If MP is definitely not co-op, then it will definitely not be party based. Losing the ability to pause-and-play, coupled with the resource/server limitations of having dozens of player-controlled characters on screen if everyone gets a party of four is nearly insurmountable to properly address. So, it would need to be individually controlled players.
So, in light of that, you will need to keep support roles, otherwise you slant the overall mechanics to constant, twitch combat. This means that you would, instead, need to focus on MP gameplay not directly tied to combat. There must be objectives to be accomplished that are more complicate than "survive X number of waves." Warrior classes should be wading out in the middle of the action, while support roles are in protected areas, guiding the flow of the encounter, while rogue classes are either performing long range attacks through archers or infiltrating areas stealthily to reach said objectives, or possibly laying traps, so that enemy characters entering areas where objectives are would be blocked/harmed. Essentially, just like non-combat skills and class-specifc skills are strongly valued in an RPG SP experience, they would have a similar ability to enrich the MP.
There should be a good player matching system for sessions, where players who choose to make builds that are not classic DPS max/min-ers are the only ones joining up and the only ones other players needs. A healer/buff Mage that could know how to protect themselves and control the flow of the battle would be an invaluable, while a rogue that can actually steal the Golden Snitch (or the objective equivalent) would be similarly indispensable.
How will you handle the party-driven experience of the DA games? Will it require other human players to don support roles? If so, I can see problems with that. Who would want to build a character that relies on other characters (outside of their control) being built right? In an MMO, it is easier, since you can Look For Group or even be part of a guild. With a MP component, it is far trickier to just hop in a match if you can't count on the right support skills.
Also, a large portion of the draw of MP is the action. Sniping enemies,
throw grenades, using biotics... how will that work in a game like DA,
whose auto-attack requires a lot of just standing and swinging? It is
not like you control an archer and aim their bow... you just target the
enemy and hit A. Same for every other class. Unless you are using a
skill or kiting, there is not much else going on for control over one
character at a time.
In terms of this, I use the same answer as a above - make the MP sections not about (solely) combat. If you do this, and give rogues a task to sneak of scout, or give Mages a spell form to disrupt, etc., this could provide an incentive to make more diverse builds, not focus on just DPS-maximization and gives very different gameplay feels based on class and/or setup. It also avoids the "everyone uses medigel to revive and other "one-size-fits-all" types of gameplay mechanics. In addition, one does not need to "jazz-up" things like the Auto-Attack or the pace of combat, as you can instead have combat focused builds, non-combat builds, versatile builds that can handle both, etc.
Slide in some unlockable kits that allow for different builds, multi-classing, different races, different equipment types, various level up/bonuses and suddenly you have a viable MP system that can also result in revenue generation. You can use various plot setups to do this, like great battles of the past, Mage vs. Templar, Arena, Darkspawn Hordes, etc. (all suggested by others in this thread) and it can deliver a decent enough story. However...

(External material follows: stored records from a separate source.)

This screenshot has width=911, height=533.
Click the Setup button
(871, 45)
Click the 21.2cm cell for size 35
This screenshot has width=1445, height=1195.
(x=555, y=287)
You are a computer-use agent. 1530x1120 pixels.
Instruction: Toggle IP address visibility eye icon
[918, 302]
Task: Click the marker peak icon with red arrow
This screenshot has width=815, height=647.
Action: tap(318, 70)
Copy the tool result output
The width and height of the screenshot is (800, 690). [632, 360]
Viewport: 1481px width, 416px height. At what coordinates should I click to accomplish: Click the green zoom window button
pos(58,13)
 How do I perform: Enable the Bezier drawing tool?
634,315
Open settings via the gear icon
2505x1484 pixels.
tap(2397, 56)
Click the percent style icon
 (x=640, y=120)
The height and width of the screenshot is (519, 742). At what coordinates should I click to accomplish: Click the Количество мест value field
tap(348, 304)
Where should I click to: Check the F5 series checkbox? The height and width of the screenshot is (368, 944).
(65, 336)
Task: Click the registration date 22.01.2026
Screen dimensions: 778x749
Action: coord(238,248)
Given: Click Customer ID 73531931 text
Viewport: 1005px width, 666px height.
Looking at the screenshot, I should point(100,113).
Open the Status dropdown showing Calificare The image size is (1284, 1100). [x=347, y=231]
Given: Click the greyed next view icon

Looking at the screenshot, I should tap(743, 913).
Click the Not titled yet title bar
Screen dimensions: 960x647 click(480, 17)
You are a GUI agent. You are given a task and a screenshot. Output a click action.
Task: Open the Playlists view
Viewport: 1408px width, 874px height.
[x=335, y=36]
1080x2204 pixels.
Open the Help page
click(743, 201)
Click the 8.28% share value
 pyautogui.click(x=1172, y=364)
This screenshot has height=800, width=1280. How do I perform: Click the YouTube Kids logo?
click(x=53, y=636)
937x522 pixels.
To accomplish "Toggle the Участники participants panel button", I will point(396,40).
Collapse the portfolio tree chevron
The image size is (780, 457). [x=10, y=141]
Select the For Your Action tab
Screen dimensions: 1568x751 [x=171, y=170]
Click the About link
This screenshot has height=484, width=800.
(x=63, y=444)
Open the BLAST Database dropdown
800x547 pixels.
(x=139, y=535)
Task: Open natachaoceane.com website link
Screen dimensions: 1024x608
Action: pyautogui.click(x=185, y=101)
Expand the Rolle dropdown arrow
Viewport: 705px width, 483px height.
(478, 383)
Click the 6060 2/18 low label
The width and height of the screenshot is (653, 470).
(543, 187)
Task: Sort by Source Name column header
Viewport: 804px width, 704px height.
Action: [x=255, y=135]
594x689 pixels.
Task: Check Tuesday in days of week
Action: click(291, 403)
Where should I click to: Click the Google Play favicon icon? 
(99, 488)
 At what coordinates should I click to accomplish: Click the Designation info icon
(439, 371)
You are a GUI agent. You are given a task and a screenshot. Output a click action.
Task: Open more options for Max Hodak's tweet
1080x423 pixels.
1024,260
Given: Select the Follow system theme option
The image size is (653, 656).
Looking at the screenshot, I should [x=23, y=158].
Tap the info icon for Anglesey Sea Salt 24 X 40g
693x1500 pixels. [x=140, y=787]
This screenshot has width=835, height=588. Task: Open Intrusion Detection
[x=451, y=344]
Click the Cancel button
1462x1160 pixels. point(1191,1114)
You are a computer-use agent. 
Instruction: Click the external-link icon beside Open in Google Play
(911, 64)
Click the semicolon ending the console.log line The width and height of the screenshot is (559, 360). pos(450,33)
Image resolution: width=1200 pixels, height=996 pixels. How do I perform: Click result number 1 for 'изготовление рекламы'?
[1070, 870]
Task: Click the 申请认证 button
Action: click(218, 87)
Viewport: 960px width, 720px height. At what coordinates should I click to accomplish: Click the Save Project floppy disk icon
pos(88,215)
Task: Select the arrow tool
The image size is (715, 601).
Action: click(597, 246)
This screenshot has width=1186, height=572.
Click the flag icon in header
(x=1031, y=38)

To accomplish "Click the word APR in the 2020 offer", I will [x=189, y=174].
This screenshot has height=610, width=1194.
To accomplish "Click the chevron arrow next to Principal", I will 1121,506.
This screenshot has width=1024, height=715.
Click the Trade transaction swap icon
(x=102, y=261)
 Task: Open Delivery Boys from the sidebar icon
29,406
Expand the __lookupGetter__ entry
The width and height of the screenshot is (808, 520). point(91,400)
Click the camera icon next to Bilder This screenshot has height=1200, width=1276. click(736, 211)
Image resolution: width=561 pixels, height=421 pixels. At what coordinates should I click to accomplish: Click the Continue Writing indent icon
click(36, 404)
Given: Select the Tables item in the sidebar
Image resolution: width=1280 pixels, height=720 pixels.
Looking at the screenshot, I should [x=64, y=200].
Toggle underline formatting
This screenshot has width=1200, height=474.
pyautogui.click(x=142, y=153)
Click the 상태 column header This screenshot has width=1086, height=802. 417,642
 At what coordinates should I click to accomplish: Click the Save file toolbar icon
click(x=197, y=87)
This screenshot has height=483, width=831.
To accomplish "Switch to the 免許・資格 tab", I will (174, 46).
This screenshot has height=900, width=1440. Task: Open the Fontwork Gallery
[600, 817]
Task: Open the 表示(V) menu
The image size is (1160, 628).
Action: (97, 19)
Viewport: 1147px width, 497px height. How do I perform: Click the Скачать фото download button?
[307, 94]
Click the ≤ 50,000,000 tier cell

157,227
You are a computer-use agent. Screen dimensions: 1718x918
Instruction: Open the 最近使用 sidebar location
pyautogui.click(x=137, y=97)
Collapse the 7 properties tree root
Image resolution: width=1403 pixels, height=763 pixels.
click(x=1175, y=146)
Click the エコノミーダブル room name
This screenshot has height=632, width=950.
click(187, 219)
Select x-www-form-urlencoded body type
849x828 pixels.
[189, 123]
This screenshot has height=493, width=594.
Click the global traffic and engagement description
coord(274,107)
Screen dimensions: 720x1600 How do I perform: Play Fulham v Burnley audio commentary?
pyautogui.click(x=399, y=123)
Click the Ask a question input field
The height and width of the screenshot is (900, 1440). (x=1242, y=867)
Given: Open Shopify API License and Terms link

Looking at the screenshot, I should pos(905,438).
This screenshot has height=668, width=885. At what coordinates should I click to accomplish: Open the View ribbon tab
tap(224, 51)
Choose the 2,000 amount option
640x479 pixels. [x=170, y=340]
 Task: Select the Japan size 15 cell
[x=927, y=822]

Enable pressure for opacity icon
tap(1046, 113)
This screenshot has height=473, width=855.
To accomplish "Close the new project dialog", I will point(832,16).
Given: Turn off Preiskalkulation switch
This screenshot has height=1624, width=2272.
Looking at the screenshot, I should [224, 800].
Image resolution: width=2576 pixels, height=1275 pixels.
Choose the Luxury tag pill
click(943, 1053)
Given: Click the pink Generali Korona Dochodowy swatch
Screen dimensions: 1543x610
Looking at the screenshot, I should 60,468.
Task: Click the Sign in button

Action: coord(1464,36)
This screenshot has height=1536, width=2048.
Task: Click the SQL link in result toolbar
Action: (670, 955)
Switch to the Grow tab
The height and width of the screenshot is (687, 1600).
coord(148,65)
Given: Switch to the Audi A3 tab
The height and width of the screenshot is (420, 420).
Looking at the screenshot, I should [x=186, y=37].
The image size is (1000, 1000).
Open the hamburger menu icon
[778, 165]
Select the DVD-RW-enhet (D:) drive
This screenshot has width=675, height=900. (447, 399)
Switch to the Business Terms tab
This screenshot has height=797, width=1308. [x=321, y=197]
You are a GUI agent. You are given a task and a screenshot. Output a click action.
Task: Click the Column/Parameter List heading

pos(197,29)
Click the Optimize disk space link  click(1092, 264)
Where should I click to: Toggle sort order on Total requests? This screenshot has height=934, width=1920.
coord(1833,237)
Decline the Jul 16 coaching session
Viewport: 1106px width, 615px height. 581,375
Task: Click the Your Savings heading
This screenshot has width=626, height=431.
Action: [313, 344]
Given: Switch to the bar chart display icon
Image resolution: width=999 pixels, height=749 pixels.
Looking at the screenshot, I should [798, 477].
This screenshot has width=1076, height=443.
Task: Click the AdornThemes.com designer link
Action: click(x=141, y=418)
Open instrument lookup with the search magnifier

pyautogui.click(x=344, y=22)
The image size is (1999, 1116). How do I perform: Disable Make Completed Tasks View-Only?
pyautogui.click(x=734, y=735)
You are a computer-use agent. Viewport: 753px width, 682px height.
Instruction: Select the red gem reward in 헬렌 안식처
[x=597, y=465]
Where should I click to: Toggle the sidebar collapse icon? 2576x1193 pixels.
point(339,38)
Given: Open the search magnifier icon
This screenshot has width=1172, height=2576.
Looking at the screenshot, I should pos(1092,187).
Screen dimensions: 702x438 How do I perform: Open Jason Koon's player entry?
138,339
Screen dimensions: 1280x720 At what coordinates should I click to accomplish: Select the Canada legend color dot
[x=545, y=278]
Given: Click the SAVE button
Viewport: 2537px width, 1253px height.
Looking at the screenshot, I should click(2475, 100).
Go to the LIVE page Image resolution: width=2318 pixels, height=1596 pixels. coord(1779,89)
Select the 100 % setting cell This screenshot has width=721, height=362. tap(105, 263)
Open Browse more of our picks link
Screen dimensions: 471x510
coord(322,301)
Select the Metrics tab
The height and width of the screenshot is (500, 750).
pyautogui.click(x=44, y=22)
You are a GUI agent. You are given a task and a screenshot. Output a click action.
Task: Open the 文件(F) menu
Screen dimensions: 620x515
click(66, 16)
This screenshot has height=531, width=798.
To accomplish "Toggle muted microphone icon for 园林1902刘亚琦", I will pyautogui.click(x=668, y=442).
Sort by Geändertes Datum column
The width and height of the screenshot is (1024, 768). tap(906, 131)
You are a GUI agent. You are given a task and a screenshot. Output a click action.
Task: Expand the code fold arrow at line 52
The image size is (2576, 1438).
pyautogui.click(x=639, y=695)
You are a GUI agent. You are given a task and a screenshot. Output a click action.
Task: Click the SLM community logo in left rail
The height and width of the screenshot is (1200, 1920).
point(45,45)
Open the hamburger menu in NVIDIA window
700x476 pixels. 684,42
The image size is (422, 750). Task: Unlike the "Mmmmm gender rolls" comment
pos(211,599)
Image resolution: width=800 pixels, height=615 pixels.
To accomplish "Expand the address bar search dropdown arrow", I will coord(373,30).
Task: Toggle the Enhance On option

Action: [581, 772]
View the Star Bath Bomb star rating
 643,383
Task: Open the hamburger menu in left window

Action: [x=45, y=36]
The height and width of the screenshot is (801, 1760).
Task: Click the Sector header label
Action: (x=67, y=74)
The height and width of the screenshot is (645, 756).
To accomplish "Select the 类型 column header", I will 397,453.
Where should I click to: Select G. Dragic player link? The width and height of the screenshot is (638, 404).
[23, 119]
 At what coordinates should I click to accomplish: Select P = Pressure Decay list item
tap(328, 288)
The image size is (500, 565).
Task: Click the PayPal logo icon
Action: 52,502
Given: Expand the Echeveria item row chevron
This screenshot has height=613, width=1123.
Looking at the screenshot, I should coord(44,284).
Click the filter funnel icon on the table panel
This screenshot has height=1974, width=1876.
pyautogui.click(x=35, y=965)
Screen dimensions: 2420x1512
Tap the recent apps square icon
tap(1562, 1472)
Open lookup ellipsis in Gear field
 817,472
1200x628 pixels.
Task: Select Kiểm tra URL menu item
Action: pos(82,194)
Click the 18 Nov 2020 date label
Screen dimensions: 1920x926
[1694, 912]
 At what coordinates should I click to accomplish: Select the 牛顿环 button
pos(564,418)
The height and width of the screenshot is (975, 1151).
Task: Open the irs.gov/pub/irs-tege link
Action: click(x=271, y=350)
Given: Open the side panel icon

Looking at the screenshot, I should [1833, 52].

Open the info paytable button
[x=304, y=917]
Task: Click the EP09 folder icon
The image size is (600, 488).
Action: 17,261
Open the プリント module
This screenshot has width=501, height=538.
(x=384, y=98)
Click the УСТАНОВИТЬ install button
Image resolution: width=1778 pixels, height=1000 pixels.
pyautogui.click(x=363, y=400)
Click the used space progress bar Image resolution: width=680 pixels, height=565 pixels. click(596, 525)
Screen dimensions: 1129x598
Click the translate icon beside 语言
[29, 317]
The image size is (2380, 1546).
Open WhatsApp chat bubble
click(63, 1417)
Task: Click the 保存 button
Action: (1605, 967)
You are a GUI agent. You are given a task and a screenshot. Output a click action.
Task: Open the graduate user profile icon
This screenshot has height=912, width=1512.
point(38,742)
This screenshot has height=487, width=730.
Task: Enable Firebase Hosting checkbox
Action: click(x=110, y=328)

Again... not impossible things to do, but it very quickly becomes a different game than what the DA series has been.
This is the concern. The MP becomes, in nearly all aspects, a different game. And where does the line begin between "making the MP and SP components more similar to share alike resources" and "turning the entire experience into something that is not DA?"
I'm not saying it is impossible to do a MP component... I am simply saying it is not wise to do so. It will turn the series into something fundamental different, something it is not. Though I do appreciate the excuse to do some armchair development, fixing the problem presented isn't impossible... it is seeing the current situation as a problem at all that is what may prove to her harmful.